**WHAT IS EXPECTED**
Show every line of the records containing the word "bottom", copying each line in full. Case counts.

**SUPPLIED DATA**
◆ ◆ ◆ ◆ ◆

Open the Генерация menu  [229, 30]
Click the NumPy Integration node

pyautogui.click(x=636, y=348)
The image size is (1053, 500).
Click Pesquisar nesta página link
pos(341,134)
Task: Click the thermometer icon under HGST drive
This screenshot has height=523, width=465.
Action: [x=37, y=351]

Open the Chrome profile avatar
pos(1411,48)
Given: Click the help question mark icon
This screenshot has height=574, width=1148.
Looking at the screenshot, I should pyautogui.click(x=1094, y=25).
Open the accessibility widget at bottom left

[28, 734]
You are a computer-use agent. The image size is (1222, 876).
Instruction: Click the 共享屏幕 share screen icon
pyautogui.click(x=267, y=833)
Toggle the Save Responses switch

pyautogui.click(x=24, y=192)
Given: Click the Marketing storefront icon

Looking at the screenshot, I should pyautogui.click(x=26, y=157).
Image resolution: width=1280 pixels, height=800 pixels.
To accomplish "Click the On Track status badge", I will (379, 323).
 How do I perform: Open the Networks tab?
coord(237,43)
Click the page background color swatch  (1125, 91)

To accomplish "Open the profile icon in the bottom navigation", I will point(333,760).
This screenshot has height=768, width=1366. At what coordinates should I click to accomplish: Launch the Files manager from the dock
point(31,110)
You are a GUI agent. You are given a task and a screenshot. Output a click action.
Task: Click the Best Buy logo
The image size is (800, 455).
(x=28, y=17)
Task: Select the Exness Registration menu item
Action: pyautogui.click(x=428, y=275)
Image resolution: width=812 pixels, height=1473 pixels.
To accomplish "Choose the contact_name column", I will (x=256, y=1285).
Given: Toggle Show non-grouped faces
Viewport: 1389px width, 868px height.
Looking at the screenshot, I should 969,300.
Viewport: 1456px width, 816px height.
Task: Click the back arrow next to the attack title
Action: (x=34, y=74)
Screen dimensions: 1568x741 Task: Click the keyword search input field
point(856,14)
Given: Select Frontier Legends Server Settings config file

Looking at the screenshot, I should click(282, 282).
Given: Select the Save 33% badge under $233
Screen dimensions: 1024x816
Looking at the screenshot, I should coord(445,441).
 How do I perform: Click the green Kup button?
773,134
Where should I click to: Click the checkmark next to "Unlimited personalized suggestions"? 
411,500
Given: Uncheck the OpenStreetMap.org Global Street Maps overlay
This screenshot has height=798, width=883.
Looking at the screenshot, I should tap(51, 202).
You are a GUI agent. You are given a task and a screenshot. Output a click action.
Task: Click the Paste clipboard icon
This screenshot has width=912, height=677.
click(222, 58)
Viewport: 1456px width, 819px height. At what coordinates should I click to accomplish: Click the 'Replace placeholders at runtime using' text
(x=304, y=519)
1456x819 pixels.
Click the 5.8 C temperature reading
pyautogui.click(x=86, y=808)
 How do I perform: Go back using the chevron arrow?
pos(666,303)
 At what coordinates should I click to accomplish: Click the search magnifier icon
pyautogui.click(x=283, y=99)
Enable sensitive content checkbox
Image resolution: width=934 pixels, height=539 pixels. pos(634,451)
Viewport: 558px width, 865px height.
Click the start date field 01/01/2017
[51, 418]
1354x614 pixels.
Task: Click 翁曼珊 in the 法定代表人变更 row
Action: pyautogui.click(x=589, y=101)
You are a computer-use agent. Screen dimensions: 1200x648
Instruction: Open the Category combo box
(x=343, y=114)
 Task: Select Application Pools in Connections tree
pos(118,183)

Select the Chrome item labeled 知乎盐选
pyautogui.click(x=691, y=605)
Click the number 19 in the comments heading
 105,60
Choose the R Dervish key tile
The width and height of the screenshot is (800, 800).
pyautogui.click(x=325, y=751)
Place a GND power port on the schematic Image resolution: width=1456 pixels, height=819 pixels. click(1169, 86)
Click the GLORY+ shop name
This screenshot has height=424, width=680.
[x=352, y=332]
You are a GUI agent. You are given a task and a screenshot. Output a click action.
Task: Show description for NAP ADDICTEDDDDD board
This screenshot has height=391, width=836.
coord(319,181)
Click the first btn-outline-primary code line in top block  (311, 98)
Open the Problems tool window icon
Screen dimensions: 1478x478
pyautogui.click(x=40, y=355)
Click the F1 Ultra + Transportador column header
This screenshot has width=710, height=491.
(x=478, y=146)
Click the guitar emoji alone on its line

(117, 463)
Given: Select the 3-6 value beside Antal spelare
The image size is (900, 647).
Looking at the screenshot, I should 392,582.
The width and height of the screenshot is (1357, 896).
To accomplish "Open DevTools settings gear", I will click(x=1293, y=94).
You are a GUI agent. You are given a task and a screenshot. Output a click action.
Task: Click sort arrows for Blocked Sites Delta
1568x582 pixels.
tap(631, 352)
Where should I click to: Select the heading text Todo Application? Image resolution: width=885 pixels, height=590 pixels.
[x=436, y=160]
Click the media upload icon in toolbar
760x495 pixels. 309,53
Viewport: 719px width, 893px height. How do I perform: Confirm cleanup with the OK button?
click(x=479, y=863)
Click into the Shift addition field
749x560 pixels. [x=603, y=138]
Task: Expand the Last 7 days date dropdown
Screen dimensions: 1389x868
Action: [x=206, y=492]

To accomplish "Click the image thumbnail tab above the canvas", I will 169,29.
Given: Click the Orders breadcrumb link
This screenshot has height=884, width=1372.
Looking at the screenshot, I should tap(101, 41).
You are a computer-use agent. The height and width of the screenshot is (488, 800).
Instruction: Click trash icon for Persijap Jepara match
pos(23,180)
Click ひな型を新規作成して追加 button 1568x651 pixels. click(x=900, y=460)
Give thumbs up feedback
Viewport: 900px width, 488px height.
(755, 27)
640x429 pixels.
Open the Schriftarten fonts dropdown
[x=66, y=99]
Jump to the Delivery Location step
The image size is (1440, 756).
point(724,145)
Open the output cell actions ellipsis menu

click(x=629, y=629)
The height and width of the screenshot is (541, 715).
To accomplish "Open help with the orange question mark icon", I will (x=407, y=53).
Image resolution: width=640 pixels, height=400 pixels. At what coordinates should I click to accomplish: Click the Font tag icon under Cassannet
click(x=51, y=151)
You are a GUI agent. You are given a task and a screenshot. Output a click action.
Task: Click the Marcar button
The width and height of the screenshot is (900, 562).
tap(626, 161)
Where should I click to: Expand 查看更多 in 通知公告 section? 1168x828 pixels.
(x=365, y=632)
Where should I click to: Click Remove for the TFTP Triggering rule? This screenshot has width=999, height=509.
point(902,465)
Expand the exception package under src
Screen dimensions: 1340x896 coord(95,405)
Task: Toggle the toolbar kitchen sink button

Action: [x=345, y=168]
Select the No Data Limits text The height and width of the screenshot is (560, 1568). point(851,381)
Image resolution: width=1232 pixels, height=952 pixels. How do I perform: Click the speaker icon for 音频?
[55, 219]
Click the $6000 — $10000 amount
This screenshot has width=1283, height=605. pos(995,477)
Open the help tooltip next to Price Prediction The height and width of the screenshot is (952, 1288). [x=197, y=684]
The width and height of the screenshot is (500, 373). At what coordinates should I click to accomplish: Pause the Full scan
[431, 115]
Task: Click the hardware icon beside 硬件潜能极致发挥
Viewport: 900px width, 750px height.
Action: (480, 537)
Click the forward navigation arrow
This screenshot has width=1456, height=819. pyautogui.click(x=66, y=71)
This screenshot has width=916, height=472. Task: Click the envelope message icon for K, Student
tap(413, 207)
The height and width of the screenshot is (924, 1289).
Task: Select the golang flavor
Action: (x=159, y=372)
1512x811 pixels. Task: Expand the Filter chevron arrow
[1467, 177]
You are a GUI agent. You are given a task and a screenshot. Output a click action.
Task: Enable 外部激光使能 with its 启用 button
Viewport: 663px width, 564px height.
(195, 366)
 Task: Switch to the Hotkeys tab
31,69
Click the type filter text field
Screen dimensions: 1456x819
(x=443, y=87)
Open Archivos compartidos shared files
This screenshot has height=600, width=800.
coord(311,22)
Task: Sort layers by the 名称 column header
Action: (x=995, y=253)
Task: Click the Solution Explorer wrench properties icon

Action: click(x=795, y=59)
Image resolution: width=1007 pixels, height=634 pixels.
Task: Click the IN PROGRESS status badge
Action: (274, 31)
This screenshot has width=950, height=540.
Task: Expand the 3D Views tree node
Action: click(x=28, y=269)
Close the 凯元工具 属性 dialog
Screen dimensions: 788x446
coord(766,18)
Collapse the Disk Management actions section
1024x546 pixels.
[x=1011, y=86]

◆ ◆ ◆ ◆ ◆

**SOLUTION TO THE EXERCISE**
Open the accessibility widget at bottom left
To accomplish "Open the profile icon in the bottom navigation", I will point(333,760).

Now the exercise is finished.